RECORDS SHOWN >>
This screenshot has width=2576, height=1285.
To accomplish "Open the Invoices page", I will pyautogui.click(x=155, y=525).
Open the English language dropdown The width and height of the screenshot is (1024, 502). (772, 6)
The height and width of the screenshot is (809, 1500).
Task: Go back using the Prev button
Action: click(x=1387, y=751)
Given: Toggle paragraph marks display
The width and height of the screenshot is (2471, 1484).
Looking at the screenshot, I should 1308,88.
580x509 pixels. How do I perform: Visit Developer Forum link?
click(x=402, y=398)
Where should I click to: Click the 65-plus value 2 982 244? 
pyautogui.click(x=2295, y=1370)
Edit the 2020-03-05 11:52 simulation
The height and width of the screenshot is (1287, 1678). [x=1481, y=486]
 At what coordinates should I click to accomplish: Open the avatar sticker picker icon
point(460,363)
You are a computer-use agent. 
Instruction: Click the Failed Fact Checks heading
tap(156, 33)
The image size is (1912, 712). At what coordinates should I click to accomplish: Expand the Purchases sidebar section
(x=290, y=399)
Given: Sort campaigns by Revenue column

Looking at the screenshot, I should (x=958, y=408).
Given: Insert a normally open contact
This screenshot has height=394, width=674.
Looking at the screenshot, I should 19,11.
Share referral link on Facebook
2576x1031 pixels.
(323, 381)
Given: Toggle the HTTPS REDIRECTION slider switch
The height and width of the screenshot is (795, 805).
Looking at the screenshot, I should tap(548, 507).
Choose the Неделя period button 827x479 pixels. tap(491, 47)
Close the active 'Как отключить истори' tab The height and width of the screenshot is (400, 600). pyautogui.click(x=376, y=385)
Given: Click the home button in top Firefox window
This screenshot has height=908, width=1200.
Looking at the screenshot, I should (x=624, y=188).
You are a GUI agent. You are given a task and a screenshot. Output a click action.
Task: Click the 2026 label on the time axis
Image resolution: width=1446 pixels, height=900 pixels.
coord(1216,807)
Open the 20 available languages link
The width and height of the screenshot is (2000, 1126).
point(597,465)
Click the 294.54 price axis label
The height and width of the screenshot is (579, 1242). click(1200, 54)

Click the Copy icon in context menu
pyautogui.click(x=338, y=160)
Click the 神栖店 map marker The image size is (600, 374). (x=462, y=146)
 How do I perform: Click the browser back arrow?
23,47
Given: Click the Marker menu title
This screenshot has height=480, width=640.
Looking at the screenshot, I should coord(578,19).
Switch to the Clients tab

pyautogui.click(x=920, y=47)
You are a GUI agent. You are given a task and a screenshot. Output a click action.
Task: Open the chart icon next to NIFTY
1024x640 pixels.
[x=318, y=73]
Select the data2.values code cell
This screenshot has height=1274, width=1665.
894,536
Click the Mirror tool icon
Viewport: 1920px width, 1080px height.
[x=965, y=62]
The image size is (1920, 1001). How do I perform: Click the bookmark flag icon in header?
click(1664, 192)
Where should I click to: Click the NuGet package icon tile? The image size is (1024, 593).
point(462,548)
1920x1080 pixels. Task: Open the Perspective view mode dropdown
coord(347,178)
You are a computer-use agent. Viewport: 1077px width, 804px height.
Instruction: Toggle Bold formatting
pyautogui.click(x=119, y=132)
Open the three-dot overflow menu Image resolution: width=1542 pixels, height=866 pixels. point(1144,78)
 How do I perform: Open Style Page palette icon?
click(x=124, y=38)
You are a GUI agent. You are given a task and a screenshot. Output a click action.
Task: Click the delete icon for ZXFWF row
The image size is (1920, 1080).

TASK STATEMENT >> Copy the data verbatim, starting at the line that contains "How do I perform: Click the browser" and ending after the line that contains "click(1664, 192)".

RESULT FOR THIS TASK >>
 How do I perform: Click the browser back arrow?
23,47
Given: Click the Marker menu title
This screenshot has height=480, width=640.
Looking at the screenshot, I should coord(578,19).
Switch to the Clients tab

pyautogui.click(x=920, y=47)
You are a GUI agent. You are given a task and a screenshot. Output a click action.
Task: Open the chart icon next to NIFTY
1024x640 pixels.
[x=318, y=73]
Select the data2.values code cell
This screenshot has height=1274, width=1665.
894,536
Click the Mirror tool icon
Viewport: 1920px width, 1080px height.
[x=965, y=62]
The image size is (1920, 1001). How do I perform: Click the bookmark flag icon in header?
click(1664, 192)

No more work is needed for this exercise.